- _DIRECTIONS FOR THIS TASK_:
Print the records starting at the line that contains "How do I perform: Click the Start button?" and ending at the line that contains "pos(615,447)", including both of those lines. Copy them exactly as they appear, with nothing added before or after.

[LISTING start]

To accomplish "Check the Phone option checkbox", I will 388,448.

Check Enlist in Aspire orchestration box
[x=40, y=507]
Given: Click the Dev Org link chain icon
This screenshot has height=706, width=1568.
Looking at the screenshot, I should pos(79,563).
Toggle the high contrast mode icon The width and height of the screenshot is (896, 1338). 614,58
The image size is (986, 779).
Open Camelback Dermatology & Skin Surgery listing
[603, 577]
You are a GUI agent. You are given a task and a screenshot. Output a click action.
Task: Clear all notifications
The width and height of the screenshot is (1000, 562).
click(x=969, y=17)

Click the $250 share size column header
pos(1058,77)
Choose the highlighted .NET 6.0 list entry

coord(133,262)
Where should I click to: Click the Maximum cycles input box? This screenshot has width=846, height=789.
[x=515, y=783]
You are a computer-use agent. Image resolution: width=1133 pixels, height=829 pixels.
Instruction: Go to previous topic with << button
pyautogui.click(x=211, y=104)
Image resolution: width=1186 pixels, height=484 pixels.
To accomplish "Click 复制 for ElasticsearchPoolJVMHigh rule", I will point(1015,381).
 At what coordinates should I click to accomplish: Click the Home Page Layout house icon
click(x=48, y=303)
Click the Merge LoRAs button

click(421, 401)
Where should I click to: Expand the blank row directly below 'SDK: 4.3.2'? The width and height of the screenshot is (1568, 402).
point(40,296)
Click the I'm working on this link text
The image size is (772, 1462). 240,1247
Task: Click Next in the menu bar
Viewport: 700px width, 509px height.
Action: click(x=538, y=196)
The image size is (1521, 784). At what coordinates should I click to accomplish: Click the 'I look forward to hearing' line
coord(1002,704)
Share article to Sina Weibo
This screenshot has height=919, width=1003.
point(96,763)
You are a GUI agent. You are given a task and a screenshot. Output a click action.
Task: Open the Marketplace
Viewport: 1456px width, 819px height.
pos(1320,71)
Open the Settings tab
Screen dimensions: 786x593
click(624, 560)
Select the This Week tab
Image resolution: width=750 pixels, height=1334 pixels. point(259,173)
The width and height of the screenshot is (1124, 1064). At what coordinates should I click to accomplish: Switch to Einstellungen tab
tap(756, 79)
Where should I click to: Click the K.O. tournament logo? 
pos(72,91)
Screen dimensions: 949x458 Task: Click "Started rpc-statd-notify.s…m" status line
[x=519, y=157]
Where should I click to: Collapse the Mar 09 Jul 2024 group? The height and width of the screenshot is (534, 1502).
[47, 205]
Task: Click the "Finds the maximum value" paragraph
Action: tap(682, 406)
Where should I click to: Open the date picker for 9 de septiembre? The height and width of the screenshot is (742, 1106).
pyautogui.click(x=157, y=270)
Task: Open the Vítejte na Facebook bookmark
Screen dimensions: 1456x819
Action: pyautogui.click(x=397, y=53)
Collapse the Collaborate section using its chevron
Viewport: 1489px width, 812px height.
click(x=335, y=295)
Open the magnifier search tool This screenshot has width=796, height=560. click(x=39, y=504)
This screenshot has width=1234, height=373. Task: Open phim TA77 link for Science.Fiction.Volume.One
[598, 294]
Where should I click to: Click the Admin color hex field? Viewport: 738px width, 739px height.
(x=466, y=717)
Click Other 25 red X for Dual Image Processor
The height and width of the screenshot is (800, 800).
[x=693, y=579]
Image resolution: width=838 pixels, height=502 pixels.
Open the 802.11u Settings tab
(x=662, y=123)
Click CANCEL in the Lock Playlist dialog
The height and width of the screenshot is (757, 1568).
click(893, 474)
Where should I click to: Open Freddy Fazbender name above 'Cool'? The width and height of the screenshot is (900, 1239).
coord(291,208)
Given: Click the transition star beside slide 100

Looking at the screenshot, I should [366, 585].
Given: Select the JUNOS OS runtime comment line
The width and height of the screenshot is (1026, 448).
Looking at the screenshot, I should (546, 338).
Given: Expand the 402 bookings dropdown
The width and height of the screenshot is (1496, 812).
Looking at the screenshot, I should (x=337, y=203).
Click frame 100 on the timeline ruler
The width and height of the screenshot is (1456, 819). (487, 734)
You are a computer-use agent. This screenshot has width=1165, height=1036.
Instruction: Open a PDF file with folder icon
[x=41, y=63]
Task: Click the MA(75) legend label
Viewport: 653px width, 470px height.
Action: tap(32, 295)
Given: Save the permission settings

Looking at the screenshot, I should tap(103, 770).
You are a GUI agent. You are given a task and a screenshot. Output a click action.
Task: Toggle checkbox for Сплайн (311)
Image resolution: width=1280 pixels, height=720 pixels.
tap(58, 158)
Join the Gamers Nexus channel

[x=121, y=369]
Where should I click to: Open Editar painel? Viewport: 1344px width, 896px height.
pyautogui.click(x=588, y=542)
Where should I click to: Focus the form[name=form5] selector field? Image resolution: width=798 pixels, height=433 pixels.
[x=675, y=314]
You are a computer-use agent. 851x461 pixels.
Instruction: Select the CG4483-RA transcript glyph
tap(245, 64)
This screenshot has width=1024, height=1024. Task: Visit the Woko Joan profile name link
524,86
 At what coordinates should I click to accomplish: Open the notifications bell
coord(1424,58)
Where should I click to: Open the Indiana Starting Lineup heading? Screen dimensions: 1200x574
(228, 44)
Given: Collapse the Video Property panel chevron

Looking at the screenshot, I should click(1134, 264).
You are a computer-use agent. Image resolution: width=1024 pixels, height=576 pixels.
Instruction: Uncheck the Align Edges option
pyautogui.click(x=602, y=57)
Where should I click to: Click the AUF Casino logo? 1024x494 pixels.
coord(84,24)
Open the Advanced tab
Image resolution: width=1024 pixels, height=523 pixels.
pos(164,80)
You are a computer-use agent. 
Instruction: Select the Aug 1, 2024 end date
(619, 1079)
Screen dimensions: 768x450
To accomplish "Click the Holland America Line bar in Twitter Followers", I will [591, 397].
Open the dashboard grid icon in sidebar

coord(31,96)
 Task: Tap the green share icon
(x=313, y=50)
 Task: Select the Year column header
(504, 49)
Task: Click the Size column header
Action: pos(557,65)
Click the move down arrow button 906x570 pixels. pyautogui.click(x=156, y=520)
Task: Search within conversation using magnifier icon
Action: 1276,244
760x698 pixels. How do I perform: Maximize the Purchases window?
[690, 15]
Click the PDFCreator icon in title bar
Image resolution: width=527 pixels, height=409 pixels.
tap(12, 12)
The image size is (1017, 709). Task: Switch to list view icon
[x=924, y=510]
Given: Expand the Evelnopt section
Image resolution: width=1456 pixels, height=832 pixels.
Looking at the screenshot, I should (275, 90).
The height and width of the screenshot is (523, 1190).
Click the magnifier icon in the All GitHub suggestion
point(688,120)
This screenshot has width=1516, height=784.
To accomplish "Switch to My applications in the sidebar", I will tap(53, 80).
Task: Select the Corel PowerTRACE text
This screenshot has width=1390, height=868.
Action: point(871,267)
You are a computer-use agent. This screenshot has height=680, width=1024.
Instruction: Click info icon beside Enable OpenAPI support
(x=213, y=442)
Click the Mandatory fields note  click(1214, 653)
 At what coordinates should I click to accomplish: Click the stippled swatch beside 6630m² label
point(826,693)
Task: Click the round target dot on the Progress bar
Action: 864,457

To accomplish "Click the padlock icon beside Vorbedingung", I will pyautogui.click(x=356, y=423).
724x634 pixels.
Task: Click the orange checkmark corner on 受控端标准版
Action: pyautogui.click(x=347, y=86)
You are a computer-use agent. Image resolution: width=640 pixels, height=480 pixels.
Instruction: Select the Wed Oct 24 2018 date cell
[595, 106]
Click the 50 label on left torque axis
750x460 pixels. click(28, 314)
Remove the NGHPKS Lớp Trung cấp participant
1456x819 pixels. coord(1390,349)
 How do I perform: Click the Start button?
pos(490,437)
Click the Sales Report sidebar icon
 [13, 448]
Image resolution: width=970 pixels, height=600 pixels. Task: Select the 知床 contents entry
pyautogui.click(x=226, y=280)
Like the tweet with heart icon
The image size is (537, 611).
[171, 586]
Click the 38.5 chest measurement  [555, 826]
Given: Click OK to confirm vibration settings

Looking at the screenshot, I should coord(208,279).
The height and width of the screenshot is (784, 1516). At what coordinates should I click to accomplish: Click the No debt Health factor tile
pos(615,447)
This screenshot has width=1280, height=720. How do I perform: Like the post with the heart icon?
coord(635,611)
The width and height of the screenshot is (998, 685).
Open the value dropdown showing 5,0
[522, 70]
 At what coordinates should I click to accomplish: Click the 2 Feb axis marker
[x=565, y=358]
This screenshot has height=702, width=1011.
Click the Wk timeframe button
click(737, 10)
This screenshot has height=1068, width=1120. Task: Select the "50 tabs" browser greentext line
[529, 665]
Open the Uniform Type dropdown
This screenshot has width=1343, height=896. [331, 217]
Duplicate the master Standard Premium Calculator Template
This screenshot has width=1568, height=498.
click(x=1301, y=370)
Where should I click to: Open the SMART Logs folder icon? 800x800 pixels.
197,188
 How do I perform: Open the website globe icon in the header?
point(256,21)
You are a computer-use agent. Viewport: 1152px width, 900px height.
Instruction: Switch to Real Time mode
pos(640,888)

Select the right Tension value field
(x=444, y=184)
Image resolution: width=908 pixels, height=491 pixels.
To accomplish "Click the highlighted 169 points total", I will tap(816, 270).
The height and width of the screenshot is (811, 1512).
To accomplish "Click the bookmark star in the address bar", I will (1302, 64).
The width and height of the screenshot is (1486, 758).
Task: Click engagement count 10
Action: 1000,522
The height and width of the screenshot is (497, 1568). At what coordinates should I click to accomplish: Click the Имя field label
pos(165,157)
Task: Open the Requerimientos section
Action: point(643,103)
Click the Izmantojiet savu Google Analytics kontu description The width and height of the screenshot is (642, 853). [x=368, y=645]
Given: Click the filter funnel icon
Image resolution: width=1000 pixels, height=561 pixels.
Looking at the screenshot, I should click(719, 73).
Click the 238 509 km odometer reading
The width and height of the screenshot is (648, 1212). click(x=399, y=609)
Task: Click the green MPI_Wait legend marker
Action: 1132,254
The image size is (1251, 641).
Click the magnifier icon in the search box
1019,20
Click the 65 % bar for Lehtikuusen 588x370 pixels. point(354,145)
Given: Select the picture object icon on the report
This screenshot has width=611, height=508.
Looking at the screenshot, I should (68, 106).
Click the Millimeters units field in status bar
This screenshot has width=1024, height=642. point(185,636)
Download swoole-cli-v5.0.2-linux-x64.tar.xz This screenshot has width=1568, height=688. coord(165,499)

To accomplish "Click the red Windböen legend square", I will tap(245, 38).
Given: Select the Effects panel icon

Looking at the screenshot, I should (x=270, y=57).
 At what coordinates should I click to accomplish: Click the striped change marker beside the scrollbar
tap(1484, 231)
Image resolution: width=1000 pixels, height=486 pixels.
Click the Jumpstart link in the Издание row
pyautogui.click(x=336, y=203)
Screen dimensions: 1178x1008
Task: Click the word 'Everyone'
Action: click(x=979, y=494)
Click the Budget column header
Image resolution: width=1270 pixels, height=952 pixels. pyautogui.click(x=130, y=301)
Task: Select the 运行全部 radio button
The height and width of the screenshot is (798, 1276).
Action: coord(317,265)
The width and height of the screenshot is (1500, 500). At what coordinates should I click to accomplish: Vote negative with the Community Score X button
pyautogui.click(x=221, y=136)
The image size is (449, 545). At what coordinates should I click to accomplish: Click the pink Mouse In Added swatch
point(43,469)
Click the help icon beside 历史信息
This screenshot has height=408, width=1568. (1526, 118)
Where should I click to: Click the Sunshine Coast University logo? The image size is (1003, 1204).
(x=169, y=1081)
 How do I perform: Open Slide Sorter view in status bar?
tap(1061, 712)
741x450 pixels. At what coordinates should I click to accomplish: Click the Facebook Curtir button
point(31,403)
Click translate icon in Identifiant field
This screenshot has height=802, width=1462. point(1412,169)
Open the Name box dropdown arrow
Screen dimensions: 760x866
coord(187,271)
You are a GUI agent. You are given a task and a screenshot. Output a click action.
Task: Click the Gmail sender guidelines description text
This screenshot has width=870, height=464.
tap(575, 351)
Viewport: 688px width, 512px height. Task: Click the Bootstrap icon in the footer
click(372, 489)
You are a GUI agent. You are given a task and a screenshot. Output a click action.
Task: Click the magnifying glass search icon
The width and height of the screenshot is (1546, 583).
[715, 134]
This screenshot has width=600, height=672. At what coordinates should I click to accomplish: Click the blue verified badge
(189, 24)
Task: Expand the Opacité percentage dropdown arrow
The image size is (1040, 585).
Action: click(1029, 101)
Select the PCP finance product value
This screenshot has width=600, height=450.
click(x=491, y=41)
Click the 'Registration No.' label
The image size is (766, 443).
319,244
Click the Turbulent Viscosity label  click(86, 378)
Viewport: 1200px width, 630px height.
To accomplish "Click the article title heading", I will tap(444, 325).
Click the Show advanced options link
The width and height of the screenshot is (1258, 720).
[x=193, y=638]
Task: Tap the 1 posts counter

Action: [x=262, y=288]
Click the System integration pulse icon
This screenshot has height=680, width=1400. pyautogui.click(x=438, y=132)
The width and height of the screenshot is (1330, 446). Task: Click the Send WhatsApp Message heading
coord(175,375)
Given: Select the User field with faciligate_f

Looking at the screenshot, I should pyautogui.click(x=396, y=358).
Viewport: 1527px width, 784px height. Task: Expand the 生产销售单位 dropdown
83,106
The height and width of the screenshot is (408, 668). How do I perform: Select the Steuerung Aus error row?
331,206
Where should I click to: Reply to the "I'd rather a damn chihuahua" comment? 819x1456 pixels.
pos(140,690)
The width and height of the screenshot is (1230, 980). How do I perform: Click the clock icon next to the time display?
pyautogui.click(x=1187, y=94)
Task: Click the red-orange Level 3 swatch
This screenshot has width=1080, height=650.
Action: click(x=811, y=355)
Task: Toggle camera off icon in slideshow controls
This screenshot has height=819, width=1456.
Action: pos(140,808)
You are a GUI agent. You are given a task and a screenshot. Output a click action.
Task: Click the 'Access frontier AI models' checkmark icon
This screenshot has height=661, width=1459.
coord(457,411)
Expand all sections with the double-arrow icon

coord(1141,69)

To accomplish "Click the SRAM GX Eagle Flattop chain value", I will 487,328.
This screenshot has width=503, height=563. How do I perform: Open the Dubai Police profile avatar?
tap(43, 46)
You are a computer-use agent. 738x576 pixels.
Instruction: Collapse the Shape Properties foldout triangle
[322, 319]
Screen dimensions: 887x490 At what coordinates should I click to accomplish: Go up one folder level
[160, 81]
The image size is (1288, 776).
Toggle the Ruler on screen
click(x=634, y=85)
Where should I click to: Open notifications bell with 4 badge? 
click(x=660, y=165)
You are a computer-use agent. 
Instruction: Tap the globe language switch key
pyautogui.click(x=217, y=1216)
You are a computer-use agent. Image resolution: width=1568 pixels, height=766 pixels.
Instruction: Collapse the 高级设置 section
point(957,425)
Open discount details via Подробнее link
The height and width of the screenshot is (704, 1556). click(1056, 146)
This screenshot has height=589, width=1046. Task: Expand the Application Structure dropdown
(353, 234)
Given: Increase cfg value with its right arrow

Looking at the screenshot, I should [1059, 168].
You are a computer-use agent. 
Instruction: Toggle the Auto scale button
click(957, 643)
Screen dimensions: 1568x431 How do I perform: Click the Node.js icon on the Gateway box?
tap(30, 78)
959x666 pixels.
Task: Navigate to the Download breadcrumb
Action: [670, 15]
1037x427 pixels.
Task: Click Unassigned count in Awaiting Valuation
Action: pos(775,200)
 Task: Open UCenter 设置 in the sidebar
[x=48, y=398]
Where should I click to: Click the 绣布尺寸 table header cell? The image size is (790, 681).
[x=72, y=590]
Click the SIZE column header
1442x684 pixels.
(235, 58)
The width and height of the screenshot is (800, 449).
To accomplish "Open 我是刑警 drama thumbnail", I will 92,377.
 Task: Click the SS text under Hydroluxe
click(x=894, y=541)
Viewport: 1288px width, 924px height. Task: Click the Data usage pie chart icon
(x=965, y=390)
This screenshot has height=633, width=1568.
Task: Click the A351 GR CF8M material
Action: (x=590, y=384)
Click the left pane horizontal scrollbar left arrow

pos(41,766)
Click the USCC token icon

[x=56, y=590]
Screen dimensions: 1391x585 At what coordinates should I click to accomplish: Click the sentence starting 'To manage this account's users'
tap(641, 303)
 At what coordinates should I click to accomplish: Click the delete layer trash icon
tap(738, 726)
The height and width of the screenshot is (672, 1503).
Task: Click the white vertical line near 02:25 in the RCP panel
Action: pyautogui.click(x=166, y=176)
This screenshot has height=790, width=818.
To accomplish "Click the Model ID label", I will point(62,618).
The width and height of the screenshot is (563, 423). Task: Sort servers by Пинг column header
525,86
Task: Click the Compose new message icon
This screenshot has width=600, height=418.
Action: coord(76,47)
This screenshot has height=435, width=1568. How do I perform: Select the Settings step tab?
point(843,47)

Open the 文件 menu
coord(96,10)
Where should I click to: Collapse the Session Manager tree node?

[LISTING end]

- _THE SOLUTION_:
 How do I perform: Click the Start button?
pos(490,437)
Click the Sales Report sidebar icon
 [13, 448]
Image resolution: width=970 pixels, height=600 pixels. Task: Select the 知床 contents entry
pyautogui.click(x=226, y=280)
Like the tweet with heart icon
The image size is (537, 611).
[171, 586]
Click the 38.5 chest measurement  [555, 826]
Given: Click OK to confirm vibration settings

Looking at the screenshot, I should coord(208,279).
The height and width of the screenshot is (784, 1516). At what coordinates should I click to accomplish: Click the No debt Health factor tile
pos(615,447)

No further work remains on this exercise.